- _Activity_: Return the records below word for word.

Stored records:
******************************
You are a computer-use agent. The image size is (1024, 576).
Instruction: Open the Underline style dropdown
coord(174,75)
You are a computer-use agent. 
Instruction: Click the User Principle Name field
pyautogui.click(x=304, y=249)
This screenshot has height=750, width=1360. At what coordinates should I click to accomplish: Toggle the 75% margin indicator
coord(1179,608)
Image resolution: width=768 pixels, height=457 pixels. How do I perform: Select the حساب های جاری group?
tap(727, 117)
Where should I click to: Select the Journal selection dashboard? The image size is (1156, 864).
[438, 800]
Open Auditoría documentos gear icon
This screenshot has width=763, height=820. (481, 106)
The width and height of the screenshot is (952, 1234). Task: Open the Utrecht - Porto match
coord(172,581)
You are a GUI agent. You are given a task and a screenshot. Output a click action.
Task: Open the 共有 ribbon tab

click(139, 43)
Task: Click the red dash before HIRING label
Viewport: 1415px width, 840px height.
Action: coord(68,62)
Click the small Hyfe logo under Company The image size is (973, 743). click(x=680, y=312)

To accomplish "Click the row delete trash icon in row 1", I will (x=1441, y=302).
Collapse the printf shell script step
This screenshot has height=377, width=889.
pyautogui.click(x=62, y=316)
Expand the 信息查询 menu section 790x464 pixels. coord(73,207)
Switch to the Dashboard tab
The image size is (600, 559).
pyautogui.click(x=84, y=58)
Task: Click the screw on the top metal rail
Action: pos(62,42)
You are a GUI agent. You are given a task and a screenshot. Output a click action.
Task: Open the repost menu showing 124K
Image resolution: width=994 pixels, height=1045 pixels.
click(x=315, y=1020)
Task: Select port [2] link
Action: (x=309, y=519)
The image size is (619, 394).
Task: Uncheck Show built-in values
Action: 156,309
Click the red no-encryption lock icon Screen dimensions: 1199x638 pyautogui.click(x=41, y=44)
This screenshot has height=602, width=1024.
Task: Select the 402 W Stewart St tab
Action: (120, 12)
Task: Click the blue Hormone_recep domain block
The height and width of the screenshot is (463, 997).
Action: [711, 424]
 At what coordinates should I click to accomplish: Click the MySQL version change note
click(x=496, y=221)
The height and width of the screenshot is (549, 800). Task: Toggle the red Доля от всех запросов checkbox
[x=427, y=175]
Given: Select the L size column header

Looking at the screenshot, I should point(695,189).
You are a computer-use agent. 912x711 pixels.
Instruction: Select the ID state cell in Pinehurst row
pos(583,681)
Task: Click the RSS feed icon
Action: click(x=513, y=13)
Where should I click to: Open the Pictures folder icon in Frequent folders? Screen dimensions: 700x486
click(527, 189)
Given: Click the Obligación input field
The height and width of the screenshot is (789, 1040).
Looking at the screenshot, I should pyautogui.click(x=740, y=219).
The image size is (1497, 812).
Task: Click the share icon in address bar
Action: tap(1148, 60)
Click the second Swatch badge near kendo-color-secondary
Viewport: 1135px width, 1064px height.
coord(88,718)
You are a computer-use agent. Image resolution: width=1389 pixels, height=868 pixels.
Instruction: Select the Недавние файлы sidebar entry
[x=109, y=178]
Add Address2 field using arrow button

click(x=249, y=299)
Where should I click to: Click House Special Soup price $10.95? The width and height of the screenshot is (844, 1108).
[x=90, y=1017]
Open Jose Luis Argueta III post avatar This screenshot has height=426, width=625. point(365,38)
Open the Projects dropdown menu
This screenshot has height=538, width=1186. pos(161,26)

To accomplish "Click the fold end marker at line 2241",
******************************
- _Result of this exercise_:
You are a computer-use agent. The image size is (1024, 576).
Instruction: Open the Underline style dropdown
coord(174,75)
You are a computer-use agent. 
Instruction: Click the User Principle Name field
pyautogui.click(x=304, y=249)
This screenshot has height=750, width=1360. At what coordinates should I click to accomplish: Toggle the 75% margin indicator
coord(1179,608)
Image resolution: width=768 pixels, height=457 pixels. How do I perform: Select the حساب های جاری group?
tap(727, 117)
Where should I click to: Select the Journal selection dashboard? The image size is (1156, 864).
[438, 800]
Open Auditoría documentos gear icon
This screenshot has width=763, height=820. (481, 106)
The width and height of the screenshot is (952, 1234). Task: Open the Utrecht - Porto match
coord(172,581)
You are a GUI agent. You are given a task and a screenshot. Output a click action.
Task: Open the 共有 ribbon tab

click(139, 43)
Task: Click the red dash before HIRING label
Viewport: 1415px width, 840px height.
Action: coord(68,62)
Click the small Hyfe logo under Company The image size is (973, 743). click(x=680, y=312)

To accomplish "Click the row delete trash icon in row 1", I will (x=1441, y=302).
Collapse the printf shell script step
This screenshot has height=377, width=889.
pyautogui.click(x=62, y=316)
Expand the 信息查询 menu section 790x464 pixels. coord(73,207)
Switch to the Dashboard tab
The image size is (600, 559).
pyautogui.click(x=84, y=58)
Task: Click the screw on the top metal rail
Action: pos(62,42)
You are a GUI agent. You are given a task and a screenshot. Output a click action.
Task: Open the repost menu showing 124K
Image resolution: width=994 pixels, height=1045 pixels.
click(x=315, y=1020)
Task: Select port [2] link
Action: (x=309, y=519)
The image size is (619, 394).
Task: Uncheck Show built-in values
Action: 156,309
Click the red no-encryption lock icon Screen dimensions: 1199x638 pyautogui.click(x=41, y=44)
This screenshot has height=602, width=1024.
Task: Select the 402 W Stewart St tab
Action: (120, 12)
Task: Click the blue Hormone_recep domain block
The height and width of the screenshot is (463, 997).
Action: [711, 424]
 At what coordinates should I click to accomplish: Click the MySQL version change note
click(x=496, y=221)
The height and width of the screenshot is (549, 800). Task: Toggle the red Доля от всех запросов checkbox
[x=427, y=175]
Given: Select the L size column header

Looking at the screenshot, I should point(695,189).
You are a computer-use agent. 912x711 pixels.
Instruction: Select the ID state cell in Pinehurst row
pos(583,681)
Task: Click the RSS feed icon
Action: click(x=513, y=13)
Where should I click to: Open the Pictures folder icon in Frequent folders? Screen dimensions: 700x486
click(527, 189)
Given: Click the Obligación input field
The height and width of the screenshot is (789, 1040).
Looking at the screenshot, I should pyautogui.click(x=740, y=219).
The image size is (1497, 812).
Task: Click the share icon in address bar
Action: tap(1148, 60)
Click the second Swatch badge near kendo-color-secondary
Viewport: 1135px width, 1064px height.
coord(88,718)
You are a computer-use agent. Image resolution: width=1389 pixels, height=868 pixels.
Instruction: Select the Недавние файлы sidebar entry
[x=109, y=178]
Add Address2 field using arrow button

click(x=249, y=299)
Where should I click to: Click House Special Soup price $10.95? The width and height of the screenshot is (844, 1108).
[x=90, y=1017]
Open Jose Luis Argueta III post avatar This screenshot has height=426, width=625. point(365,38)
Open the Projects dropdown menu
This screenshot has height=538, width=1186. pos(161,26)

To accomplish "Click the fold end marker at line 2241",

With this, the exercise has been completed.